[Start of Attachment]

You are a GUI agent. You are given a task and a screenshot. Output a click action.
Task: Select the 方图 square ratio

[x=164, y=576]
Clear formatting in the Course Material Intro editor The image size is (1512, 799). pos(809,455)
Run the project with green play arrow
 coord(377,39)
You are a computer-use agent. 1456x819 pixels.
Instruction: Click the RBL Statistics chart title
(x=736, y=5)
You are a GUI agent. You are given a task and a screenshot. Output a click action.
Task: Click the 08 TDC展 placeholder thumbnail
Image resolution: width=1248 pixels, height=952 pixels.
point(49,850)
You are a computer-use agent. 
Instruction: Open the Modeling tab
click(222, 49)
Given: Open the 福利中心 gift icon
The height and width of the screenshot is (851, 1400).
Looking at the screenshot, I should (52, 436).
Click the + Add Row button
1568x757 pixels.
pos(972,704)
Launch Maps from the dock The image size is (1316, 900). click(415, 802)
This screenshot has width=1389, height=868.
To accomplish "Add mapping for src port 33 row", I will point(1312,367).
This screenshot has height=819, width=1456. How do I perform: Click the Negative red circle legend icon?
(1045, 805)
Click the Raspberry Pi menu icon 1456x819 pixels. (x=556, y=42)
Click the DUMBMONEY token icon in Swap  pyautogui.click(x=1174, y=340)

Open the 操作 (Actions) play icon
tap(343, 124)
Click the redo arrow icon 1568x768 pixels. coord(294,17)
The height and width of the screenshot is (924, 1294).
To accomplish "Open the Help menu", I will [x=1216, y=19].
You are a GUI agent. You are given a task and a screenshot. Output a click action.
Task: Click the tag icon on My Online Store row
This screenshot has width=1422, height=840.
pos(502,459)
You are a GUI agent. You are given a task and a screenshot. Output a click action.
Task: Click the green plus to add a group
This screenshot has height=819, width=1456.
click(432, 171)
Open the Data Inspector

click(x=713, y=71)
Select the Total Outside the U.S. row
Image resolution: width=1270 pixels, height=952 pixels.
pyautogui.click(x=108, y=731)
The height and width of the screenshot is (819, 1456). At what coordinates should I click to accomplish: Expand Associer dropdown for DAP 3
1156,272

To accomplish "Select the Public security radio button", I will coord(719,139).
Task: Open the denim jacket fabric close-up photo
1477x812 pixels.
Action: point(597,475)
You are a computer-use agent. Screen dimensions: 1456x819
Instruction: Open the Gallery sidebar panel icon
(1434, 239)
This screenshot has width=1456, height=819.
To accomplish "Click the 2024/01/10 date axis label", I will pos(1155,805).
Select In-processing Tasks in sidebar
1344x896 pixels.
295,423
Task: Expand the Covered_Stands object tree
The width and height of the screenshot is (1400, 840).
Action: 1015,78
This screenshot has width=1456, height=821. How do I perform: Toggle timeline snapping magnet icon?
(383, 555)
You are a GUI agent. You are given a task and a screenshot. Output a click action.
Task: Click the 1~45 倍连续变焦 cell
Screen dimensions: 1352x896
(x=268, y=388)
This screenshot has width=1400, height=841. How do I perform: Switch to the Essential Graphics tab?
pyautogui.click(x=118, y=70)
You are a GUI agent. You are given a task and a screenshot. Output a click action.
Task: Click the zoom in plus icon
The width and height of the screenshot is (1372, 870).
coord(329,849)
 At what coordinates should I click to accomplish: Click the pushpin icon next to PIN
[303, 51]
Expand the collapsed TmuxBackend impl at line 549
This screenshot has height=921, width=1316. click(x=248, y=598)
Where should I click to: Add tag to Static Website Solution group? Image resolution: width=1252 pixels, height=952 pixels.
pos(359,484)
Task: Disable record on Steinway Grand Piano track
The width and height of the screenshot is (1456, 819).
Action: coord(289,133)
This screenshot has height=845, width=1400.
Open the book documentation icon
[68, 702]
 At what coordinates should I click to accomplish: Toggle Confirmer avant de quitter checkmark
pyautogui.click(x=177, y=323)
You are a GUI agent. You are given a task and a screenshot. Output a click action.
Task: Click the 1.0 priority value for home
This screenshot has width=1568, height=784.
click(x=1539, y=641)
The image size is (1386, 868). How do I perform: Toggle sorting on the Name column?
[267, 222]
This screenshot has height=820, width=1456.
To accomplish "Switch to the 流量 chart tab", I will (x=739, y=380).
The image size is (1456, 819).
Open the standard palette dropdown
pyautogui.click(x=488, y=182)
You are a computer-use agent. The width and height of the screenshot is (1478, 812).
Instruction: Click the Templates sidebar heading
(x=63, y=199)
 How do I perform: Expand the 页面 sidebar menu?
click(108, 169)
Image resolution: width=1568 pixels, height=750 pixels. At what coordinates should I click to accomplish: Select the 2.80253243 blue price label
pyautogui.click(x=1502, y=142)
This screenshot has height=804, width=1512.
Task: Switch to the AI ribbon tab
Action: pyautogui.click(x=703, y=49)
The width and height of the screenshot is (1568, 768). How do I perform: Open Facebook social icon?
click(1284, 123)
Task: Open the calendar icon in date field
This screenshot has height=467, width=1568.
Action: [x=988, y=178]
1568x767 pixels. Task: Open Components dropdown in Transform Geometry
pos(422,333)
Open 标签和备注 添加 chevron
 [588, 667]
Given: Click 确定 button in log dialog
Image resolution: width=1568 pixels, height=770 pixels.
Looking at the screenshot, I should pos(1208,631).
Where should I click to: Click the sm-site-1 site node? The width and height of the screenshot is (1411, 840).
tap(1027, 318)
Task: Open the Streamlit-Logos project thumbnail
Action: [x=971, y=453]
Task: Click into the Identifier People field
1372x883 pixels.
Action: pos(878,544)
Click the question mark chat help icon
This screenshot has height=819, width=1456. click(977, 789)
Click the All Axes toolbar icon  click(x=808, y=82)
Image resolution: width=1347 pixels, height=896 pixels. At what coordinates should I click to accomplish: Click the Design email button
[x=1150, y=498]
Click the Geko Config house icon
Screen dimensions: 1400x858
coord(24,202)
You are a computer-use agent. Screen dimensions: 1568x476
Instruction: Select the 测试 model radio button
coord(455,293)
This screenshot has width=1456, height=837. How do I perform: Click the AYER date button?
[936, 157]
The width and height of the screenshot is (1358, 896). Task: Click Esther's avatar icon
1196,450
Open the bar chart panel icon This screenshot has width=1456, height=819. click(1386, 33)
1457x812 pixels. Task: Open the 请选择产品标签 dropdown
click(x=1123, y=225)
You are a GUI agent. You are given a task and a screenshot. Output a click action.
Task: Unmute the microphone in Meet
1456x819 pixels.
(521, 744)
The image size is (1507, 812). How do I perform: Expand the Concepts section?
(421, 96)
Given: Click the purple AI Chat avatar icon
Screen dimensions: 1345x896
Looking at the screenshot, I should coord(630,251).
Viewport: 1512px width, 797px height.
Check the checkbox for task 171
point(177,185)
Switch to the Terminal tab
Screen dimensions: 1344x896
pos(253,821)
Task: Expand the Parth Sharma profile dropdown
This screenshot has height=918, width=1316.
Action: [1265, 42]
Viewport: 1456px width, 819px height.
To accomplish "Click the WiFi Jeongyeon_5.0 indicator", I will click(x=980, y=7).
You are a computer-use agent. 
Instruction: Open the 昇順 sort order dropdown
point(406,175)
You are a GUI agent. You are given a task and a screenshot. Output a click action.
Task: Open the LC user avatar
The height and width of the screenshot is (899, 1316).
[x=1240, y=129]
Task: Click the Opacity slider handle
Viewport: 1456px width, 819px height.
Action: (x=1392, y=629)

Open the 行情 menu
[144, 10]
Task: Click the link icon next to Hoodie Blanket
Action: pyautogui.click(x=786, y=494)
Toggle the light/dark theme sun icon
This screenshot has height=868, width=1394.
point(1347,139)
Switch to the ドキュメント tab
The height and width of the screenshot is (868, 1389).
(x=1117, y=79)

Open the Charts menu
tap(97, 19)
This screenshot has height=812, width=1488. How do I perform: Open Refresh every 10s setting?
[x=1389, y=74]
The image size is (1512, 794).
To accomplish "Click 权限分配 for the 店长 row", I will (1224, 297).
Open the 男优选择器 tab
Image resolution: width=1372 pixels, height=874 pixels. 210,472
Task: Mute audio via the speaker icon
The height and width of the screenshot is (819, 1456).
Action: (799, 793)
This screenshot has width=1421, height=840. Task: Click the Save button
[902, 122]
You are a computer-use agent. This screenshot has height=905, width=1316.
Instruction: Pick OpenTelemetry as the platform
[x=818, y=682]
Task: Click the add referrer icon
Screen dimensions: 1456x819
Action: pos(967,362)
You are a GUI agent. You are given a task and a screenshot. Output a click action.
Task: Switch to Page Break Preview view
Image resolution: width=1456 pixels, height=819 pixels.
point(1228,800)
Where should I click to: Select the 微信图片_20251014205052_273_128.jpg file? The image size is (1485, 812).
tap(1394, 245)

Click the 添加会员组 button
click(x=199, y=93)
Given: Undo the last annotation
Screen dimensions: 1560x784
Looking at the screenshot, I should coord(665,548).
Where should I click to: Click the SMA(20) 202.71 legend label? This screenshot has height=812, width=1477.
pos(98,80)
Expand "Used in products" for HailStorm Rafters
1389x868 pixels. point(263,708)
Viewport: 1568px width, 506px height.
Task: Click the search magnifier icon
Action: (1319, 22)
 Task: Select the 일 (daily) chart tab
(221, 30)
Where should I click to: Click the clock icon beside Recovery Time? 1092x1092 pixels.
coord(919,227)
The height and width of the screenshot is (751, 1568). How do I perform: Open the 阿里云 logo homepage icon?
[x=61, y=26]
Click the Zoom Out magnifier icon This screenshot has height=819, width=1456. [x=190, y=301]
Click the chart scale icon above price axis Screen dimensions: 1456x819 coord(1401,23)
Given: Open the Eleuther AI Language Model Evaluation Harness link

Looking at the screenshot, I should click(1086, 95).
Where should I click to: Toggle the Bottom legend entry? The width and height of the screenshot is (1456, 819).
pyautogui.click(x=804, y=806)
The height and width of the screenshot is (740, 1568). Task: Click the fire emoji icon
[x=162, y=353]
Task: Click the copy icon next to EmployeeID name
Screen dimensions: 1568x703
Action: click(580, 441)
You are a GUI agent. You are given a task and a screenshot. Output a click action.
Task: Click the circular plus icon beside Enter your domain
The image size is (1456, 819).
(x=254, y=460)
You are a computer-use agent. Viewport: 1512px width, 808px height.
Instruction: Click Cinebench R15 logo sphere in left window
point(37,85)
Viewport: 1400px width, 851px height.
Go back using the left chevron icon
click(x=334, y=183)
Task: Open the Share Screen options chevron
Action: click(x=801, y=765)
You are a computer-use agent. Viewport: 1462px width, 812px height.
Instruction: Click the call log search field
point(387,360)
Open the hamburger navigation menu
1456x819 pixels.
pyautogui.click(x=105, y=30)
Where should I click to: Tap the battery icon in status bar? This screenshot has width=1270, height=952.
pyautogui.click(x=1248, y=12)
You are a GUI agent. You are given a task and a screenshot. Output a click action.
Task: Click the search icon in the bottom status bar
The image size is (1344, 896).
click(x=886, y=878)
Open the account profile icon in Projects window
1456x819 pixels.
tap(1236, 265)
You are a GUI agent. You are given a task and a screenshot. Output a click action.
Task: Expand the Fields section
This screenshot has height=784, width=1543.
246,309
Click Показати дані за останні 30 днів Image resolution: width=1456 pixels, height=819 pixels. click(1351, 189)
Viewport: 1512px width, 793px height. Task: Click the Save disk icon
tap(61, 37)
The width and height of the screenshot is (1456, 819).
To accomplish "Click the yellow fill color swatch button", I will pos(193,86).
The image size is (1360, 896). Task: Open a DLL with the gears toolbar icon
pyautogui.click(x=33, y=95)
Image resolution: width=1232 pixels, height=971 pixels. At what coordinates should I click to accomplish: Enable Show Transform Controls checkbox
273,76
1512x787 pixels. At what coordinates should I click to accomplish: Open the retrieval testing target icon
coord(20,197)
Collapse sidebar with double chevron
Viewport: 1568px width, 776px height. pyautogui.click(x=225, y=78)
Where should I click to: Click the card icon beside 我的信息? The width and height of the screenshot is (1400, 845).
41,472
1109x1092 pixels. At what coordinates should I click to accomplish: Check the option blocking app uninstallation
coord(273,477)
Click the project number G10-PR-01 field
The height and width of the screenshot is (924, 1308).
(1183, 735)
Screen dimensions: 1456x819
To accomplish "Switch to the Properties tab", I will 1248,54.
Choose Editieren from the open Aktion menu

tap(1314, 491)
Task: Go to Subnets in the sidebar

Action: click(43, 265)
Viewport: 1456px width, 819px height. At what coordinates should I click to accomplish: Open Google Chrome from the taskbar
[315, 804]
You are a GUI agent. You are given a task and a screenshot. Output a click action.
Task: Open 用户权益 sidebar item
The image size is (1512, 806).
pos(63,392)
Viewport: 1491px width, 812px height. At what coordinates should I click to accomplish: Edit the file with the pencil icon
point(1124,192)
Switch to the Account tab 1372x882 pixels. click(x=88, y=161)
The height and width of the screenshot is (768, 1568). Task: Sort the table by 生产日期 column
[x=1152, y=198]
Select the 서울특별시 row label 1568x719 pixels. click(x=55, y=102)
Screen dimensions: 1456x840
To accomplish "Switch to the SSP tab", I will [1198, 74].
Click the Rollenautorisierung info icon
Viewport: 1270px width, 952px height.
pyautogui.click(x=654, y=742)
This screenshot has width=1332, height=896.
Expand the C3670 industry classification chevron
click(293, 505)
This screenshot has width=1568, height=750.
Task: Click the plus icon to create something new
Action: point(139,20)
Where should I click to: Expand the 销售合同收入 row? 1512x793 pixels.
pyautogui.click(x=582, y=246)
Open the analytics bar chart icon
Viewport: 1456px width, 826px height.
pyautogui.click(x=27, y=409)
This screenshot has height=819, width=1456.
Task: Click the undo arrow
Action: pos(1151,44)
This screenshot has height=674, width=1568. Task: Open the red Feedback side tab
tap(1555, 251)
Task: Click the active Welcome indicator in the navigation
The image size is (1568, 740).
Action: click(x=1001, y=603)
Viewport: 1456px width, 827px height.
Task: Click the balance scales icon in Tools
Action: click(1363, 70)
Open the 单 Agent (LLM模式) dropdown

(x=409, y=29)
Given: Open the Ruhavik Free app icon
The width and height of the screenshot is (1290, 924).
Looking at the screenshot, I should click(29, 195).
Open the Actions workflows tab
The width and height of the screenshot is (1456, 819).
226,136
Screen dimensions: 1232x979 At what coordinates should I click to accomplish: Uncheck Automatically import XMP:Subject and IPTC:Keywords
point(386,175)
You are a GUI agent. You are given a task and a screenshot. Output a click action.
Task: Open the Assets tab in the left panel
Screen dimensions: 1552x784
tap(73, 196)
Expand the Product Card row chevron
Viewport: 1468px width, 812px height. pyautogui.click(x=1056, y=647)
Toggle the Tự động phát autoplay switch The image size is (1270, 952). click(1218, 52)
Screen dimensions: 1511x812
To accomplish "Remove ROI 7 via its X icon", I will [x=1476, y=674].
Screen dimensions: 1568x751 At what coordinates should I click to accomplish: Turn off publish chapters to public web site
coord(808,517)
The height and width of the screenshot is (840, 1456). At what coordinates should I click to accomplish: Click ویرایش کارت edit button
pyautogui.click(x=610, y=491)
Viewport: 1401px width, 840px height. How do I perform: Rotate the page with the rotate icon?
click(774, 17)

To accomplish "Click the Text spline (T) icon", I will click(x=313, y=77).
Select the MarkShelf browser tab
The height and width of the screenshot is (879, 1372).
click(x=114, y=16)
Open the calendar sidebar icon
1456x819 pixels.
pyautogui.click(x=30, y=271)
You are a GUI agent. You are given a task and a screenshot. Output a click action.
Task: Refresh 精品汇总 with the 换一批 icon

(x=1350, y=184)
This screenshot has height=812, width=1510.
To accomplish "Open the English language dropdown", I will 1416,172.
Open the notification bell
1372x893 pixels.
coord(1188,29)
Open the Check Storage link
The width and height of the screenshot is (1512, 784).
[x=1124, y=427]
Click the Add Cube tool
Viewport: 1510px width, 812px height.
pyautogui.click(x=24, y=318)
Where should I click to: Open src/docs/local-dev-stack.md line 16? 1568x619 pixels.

[End of Attachment]

Within the entries above, how many lines hold the string "indicator"? State the number with no other words.

Result below: 2